Je n’ai pas vu les précédents films de Dominik Moll, dont le fameux « La Nuit du 12 ». Pitch et bande-annonce m’avaient donné une impression de téléfilm France 2 : effrayant pour la ménagère, lisse pour les subventions.
Nombre d’éloges auraient pu m’amener à m’y risquer. Mais, trop de fois confronté à la déception post-tentation de ces critiques SensCritique exaltant des productions pour leur inscription dans l’ère du temps, cela avait provoqué en moi une aversion, un mécanisme d’auto-défense où chaque dithyrambe consolidait un peu plus mon pré-avis, jusqu’au préavis auquel « La Nuit du 12 » n’aurait su échapper.
Je devais repartir neutre, vierge de tout doute, de toute impression, de toute attente. Alors, quel ne fut pas mon plaisir de découvrir en avant-première le nouveau film de Dominik Moll, dont je n’ai eu vent qu’à son commencement. Malheureusement, le plaisir se changea peu à peu en déplaisir tant mes précédentes préoccupations trouvaient résonance tout au fil de ce métrage.
Déjà, je salue Dominik Moll pour ne pas avoir alourdi son récit d’un excès de pathos (je viens de voir Task : horrible) afin de tenir le fil du réalisme. Malheureusement, ce réalisme est franchement mis à mal par le jeu d’acteurs. Car oui, à part Léa Drucker, le gamin, les parents et, assurément, le chat, on est dans de l’acting téléfilm.

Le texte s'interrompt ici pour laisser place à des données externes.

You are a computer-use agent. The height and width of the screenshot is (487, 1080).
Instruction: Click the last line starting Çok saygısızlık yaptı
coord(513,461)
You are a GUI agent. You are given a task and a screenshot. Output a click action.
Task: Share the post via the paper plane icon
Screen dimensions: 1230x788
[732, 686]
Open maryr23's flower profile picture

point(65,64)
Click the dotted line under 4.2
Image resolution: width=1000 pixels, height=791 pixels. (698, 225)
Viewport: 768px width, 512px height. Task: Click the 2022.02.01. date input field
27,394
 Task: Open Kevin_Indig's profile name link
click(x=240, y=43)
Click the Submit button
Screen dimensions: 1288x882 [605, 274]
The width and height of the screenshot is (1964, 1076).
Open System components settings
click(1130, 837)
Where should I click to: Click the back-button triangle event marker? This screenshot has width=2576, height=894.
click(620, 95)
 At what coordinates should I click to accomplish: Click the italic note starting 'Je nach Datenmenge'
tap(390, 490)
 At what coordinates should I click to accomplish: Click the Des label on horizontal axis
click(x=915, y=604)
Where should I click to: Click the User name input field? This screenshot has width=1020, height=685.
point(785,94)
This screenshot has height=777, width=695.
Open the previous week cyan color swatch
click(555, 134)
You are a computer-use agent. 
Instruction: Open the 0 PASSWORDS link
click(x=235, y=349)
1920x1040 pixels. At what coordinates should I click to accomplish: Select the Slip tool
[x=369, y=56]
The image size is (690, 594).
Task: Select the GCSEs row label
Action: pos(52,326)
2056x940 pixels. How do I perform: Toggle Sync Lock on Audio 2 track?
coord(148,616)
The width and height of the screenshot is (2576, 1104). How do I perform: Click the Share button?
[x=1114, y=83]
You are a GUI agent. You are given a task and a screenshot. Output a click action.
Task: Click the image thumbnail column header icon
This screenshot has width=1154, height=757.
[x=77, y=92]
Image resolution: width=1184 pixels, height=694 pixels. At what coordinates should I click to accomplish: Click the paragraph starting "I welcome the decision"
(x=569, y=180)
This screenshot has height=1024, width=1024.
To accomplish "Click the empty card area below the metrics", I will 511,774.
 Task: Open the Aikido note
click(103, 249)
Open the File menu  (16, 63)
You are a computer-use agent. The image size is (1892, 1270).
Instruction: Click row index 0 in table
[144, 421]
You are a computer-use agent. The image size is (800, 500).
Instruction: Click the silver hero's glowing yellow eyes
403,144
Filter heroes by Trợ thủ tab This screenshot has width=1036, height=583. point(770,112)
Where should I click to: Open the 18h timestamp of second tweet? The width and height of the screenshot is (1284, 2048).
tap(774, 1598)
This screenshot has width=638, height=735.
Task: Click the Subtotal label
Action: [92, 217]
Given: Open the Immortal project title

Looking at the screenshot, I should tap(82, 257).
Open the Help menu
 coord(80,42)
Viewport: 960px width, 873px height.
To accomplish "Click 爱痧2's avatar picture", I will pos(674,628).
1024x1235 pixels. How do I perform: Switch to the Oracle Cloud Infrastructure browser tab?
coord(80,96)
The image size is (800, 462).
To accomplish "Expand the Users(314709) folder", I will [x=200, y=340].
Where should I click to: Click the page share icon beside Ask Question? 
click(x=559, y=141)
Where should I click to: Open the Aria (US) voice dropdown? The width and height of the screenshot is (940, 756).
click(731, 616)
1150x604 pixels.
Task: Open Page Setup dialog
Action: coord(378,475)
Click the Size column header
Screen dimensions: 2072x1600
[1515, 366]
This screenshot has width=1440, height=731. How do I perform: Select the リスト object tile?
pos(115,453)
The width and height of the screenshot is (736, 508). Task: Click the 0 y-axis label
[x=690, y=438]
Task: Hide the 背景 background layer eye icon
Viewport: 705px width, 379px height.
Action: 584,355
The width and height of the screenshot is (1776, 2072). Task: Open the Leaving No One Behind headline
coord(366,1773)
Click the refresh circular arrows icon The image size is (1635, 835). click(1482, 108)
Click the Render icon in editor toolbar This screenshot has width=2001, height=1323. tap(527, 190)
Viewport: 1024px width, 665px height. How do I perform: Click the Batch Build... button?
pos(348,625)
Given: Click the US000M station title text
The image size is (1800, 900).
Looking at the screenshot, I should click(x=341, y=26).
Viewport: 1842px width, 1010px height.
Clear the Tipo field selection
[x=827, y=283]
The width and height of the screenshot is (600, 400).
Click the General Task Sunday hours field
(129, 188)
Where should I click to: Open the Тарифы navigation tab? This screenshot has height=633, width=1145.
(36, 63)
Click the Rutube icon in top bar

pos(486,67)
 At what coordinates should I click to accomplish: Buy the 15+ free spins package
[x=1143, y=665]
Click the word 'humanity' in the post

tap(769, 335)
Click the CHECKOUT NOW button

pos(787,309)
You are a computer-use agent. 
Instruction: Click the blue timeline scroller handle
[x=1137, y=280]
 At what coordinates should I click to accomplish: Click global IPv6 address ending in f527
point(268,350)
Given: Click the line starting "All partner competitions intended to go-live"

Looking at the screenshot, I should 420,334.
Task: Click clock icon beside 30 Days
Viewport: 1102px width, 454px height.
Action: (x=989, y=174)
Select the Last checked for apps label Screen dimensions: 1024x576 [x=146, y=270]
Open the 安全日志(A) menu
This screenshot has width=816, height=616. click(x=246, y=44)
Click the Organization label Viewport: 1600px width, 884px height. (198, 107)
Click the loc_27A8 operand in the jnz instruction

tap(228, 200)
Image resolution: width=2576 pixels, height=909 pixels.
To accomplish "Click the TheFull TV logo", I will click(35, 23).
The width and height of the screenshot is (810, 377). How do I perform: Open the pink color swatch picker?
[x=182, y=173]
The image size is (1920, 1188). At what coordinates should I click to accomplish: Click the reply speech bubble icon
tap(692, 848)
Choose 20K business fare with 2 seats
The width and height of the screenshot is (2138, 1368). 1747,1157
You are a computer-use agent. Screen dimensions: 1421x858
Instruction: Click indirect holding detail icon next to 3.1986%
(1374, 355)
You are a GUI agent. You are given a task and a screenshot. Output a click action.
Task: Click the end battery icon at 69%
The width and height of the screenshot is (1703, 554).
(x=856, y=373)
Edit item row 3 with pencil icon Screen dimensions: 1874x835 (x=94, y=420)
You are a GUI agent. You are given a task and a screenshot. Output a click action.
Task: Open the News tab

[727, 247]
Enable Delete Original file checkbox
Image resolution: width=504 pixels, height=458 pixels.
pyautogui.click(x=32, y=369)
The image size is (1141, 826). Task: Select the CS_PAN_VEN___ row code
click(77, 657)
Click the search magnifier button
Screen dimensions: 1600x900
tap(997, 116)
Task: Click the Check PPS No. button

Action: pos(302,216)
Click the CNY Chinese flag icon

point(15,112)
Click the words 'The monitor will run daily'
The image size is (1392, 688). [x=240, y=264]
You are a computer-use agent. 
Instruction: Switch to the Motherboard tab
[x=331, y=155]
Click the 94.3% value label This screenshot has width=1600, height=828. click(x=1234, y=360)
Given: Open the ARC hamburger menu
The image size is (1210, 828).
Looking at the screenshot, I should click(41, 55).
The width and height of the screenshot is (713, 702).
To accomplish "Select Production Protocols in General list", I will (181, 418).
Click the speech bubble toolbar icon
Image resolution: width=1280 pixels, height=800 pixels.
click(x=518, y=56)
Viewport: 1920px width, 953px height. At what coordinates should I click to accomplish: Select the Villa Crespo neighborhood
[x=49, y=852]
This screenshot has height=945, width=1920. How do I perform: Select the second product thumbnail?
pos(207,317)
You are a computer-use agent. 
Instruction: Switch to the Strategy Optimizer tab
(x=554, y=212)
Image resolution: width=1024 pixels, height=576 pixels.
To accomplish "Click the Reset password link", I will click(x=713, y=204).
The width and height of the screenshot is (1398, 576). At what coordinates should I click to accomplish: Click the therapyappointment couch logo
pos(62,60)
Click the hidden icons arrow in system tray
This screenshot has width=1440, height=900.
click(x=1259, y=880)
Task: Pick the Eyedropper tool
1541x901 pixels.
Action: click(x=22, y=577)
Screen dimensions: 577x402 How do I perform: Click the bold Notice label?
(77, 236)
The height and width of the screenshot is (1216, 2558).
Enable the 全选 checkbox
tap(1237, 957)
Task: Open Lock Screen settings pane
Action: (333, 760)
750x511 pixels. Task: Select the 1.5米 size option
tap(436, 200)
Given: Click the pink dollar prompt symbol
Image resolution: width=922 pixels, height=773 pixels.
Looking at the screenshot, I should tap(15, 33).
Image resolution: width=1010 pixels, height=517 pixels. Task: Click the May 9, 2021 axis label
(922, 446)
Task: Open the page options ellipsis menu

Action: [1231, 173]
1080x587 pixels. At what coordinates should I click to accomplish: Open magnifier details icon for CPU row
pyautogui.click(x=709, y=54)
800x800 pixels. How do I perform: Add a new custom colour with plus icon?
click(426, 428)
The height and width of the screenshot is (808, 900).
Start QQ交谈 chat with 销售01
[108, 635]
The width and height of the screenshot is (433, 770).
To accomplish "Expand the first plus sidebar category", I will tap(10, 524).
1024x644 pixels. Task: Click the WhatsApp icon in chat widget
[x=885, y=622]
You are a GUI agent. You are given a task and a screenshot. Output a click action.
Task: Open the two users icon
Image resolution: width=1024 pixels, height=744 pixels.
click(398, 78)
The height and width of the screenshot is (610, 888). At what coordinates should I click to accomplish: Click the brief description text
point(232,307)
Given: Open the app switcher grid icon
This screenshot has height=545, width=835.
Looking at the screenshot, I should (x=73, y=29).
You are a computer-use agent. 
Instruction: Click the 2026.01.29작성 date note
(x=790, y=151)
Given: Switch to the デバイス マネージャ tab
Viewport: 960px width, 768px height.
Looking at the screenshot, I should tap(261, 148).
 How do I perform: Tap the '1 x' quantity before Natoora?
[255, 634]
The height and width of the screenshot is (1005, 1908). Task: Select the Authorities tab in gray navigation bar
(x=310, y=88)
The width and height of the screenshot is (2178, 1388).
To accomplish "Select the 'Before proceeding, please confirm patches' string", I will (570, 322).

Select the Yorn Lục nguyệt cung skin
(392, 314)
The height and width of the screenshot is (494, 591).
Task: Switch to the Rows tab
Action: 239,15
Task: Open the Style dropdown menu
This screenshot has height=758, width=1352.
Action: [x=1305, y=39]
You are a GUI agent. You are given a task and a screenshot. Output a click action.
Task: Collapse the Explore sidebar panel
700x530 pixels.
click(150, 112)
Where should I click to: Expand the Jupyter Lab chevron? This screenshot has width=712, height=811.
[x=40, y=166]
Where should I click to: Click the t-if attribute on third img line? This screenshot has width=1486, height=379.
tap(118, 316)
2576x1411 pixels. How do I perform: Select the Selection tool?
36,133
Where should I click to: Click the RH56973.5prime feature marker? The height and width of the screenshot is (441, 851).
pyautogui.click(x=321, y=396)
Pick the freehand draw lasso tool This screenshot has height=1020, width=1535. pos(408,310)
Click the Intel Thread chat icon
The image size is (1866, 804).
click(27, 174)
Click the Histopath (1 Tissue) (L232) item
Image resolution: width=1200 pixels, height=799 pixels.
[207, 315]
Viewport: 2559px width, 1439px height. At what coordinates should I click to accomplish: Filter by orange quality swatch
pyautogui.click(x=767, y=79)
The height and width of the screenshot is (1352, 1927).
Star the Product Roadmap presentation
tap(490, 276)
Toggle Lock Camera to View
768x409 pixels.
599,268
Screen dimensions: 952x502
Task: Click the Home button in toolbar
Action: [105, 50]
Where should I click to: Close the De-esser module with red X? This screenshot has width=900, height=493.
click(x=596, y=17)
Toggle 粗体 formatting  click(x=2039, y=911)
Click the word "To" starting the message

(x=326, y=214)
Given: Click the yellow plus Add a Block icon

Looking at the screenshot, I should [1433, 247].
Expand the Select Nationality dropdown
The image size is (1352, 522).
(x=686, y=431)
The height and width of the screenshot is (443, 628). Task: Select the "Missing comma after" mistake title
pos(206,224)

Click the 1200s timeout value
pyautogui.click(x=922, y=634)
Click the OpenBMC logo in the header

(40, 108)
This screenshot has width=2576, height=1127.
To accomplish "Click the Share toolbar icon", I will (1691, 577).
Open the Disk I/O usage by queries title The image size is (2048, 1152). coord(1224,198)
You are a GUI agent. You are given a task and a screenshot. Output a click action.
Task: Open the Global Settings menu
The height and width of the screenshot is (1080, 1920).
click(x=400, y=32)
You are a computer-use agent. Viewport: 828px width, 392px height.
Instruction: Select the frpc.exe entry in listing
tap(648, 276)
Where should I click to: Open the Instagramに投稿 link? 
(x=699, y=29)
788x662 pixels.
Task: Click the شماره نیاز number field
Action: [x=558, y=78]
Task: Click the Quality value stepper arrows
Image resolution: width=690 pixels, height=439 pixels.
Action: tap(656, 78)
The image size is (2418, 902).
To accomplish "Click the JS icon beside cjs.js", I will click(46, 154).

Heureusement, c’est plutôt bien monté, les événements s’enchaînent sans pause, la contemplation ne trouve sa place qu’à la toute fin du récit et de fines touches d’humour viennent chasser l’ennui de ces deux heures de visionnage.
Mais cela ne suffit pas. Car s’il n’y a pas tant d’ennui, il n’y a pas plus d’envie. Ni dans l’enquête, dont on sait d’avance, faute d’un propos qui pointe toujours dans le même sens, le dénouement. Ni chez les protagonistes, lassants, tant l’effort pour les rendre réels les rend convenus. Ni dans les dialogues, qui relèvent trop souvent de la volonté de Moll de nous rabâcher son propos que de nous faire assister à un véritable échange. Et encore moins pour son propos totalement inconséquent, tant Moll ne fait qu’enfoncer des portes ouvertes. Il ne cherche pas à dénoncer ; ce qui est dit est simpliste et tout à fait dans l’air du temps. Il cherche l’indignation, qui plus est chez ceux déjà indignés (plus facile). Car c’est dans la facilité qu’il choisit de construire son récit et son discours, en exploitant un cas paroxystique de violence policière, sans jamais se risquer à l’ambivalence, au doute, ni même au suspense d’un dénouement qui nuirait à un propos jusqu’alors matraqué.
Même si je n’ai pas vu le temps passer, j’ai senti certaines scènes me peser. Particulièrement cette séquence de course-poursuite de l’enquêtrice dépressive à la recherche de sa preuve. Il n’y a aucune tension, aucun cinéma : cela sonne faux, on sort du film pour se retrouver face à Moll qui nous explique d’un air mielleux à quel point les gens de quartier, racisés, méprisés, mis de côté, n’ont plus aucune confiance envers les forces de l’ordre. Quelle lourdeur…
Sans le vouloir (je suppose), il réalise un film médiatique, car il porte tous les attraits d’un reportage télévisé de grande écoute : sujet coup de poing, dénonciation en haut lieu, images choc, réalisme à couper le souffle ; marketing huilé du business de l’indignation qui tronque son information et ses nuances dans une pseudo-dénonciation qui n’est qu’un réconfort intellectuel pour ressentissants. Aussi inconséquent et réconfortant que ses vidéos de chats mignons qu’il semble tant apprécier.
Si les sujets de ce film vous intéressent, je vous conseille plutôt la mini-série espagnole « Antidisturbios », qui gagnerait à être connue.